Revise everything from the line containing "Where should I click to: Click the 回单打印" down to the line containing "Action: [611, 84]", replacing "Where should I click to" with "Where do I click to" and leaving the rest of those lines unchanged.

# Records to use start

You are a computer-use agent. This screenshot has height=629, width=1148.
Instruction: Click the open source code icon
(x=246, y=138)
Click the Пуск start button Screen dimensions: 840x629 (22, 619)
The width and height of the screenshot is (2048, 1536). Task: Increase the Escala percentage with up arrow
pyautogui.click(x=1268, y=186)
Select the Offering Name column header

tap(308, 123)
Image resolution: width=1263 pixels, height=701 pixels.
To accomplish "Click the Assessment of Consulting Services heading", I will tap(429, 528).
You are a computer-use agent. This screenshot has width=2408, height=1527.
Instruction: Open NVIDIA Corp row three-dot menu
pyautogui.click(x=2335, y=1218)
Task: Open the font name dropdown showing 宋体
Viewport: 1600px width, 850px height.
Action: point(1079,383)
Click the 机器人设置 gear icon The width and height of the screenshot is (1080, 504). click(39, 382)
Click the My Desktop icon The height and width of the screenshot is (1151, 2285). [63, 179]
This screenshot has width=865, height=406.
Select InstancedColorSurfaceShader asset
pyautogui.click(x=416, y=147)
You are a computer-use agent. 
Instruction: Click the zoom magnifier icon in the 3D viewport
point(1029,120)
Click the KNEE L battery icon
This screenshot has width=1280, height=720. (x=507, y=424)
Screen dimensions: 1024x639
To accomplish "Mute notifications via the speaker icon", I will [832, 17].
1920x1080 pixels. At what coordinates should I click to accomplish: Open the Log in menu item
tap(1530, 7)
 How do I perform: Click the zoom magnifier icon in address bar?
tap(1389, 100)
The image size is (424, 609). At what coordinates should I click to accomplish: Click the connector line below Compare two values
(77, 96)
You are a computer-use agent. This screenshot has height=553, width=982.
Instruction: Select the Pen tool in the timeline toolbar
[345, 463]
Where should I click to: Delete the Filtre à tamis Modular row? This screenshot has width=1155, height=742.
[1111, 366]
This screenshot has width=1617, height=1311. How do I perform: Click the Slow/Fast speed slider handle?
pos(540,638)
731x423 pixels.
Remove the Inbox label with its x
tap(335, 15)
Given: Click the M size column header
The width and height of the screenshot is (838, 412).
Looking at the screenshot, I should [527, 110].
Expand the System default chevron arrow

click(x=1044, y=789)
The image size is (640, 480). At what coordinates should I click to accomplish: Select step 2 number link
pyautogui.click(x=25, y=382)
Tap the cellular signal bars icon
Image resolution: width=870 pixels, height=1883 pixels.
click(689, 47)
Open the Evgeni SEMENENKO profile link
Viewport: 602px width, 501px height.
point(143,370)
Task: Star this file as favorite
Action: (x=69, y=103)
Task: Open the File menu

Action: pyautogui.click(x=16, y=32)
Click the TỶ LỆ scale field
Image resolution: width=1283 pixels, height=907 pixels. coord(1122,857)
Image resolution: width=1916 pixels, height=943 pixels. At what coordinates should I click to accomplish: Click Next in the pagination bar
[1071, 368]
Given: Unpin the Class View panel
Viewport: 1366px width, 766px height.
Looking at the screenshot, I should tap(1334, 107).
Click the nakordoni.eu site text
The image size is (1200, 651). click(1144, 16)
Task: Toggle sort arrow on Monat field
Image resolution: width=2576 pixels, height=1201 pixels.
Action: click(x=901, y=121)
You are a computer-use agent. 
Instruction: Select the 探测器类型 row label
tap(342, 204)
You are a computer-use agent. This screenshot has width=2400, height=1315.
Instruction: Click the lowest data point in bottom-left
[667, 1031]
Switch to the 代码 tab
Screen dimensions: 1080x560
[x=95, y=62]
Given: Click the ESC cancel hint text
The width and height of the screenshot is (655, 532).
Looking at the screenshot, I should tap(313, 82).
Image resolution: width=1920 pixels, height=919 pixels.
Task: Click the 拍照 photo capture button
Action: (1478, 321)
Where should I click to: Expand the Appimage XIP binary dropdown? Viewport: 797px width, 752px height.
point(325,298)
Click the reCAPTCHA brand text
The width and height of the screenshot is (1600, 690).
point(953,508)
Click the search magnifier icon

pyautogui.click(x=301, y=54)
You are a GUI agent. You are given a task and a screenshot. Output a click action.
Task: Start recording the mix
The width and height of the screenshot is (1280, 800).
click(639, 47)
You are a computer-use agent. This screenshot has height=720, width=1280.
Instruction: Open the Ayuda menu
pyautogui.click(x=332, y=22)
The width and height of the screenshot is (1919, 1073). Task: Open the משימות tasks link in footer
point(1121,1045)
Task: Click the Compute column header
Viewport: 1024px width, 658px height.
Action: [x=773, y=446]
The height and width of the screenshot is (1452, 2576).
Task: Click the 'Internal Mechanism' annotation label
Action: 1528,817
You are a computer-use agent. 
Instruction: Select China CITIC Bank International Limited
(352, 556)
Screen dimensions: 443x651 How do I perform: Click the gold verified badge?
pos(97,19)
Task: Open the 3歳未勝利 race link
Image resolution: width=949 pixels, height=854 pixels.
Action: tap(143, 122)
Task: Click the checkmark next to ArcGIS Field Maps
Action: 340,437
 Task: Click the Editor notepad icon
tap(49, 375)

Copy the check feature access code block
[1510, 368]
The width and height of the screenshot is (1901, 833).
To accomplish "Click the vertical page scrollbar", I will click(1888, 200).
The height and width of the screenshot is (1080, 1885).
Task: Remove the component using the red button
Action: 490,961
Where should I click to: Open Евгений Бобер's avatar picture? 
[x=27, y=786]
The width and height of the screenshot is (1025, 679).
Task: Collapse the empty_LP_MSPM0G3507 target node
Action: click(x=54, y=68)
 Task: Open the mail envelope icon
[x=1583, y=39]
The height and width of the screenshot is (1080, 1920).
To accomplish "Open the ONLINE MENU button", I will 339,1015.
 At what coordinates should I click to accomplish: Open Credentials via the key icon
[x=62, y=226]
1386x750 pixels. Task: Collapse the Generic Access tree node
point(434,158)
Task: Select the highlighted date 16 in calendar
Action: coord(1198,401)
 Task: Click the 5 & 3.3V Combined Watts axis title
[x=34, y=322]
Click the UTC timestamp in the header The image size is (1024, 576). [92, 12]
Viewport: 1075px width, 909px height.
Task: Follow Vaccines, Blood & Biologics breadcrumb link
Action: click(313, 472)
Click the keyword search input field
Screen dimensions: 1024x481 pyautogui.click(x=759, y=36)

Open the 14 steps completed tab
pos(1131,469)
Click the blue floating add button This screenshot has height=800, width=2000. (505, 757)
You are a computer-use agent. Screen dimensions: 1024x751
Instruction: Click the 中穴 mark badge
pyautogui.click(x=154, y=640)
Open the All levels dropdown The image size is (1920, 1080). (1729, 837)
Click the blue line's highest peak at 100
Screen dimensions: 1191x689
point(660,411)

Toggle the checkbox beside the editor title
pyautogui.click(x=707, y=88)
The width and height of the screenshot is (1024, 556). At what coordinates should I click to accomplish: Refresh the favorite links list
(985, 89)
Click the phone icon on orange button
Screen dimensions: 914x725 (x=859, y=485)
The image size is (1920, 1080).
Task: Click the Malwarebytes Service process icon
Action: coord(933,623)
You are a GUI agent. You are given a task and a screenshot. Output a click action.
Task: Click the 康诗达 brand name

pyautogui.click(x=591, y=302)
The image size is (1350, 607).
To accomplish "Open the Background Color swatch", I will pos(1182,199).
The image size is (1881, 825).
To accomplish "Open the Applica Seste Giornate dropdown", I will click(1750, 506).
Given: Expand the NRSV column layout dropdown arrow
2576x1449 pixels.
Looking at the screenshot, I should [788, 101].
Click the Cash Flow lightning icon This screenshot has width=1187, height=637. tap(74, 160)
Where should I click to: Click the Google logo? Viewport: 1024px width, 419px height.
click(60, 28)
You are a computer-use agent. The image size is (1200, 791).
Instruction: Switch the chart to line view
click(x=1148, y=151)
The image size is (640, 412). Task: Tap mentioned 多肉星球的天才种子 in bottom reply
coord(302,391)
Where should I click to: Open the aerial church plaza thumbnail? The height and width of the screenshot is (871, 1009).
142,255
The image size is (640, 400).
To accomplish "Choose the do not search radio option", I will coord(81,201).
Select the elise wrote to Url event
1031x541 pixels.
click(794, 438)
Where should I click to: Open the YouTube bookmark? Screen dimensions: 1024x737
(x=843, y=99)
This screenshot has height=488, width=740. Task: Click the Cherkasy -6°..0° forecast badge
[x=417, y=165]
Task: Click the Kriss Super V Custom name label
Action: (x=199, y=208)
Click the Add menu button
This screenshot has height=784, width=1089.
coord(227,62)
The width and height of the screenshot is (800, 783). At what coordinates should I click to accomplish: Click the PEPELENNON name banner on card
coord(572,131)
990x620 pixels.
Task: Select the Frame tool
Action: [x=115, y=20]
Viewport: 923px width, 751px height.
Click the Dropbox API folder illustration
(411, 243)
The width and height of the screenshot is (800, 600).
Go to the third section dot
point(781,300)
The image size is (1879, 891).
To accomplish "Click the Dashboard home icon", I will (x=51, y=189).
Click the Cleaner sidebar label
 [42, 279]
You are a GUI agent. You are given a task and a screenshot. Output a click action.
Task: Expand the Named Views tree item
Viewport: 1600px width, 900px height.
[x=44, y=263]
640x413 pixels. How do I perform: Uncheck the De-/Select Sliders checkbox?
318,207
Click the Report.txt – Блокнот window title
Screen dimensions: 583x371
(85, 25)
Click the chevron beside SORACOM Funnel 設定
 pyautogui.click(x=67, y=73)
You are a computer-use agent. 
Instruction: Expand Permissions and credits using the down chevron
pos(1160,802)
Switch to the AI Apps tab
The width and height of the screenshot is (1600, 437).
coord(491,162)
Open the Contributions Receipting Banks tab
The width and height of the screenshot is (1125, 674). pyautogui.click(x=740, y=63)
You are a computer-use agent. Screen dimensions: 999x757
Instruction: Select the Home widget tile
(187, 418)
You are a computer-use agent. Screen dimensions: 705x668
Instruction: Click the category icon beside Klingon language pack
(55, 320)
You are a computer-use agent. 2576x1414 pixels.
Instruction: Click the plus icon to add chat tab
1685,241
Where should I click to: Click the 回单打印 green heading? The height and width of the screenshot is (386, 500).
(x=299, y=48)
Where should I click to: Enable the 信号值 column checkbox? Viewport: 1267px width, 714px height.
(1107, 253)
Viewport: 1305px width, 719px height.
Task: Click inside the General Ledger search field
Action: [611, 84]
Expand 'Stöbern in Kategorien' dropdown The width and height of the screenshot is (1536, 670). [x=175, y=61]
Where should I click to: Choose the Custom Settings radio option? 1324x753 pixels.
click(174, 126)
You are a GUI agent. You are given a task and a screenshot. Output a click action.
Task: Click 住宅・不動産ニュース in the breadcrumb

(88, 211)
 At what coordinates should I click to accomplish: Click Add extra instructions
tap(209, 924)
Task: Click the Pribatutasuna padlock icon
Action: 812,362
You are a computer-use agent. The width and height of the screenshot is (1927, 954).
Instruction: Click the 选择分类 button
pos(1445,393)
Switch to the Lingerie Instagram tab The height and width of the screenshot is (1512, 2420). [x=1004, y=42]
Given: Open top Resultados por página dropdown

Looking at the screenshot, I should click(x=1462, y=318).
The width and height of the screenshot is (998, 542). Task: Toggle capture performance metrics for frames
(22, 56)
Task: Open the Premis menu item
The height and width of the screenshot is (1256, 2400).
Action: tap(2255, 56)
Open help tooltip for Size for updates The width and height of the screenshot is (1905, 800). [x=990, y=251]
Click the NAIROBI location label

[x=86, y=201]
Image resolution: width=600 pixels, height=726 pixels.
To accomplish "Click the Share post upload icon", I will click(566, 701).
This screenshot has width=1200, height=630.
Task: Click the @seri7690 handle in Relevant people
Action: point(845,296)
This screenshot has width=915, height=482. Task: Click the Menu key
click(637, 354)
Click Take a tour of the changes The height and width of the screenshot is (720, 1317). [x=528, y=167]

# Records to use end

#### [Full answer]
Where do I click to: Click the 回单打印 green heading? The height and width of the screenshot is (386, 500).
(x=299, y=48)
Where do I click to: Enable the 信号值 column checkbox? Viewport: 1267px width, 714px height.
(1107, 253)
Viewport: 1305px width, 719px height.
Task: Click inside the General Ledger search field
Action: [611, 84]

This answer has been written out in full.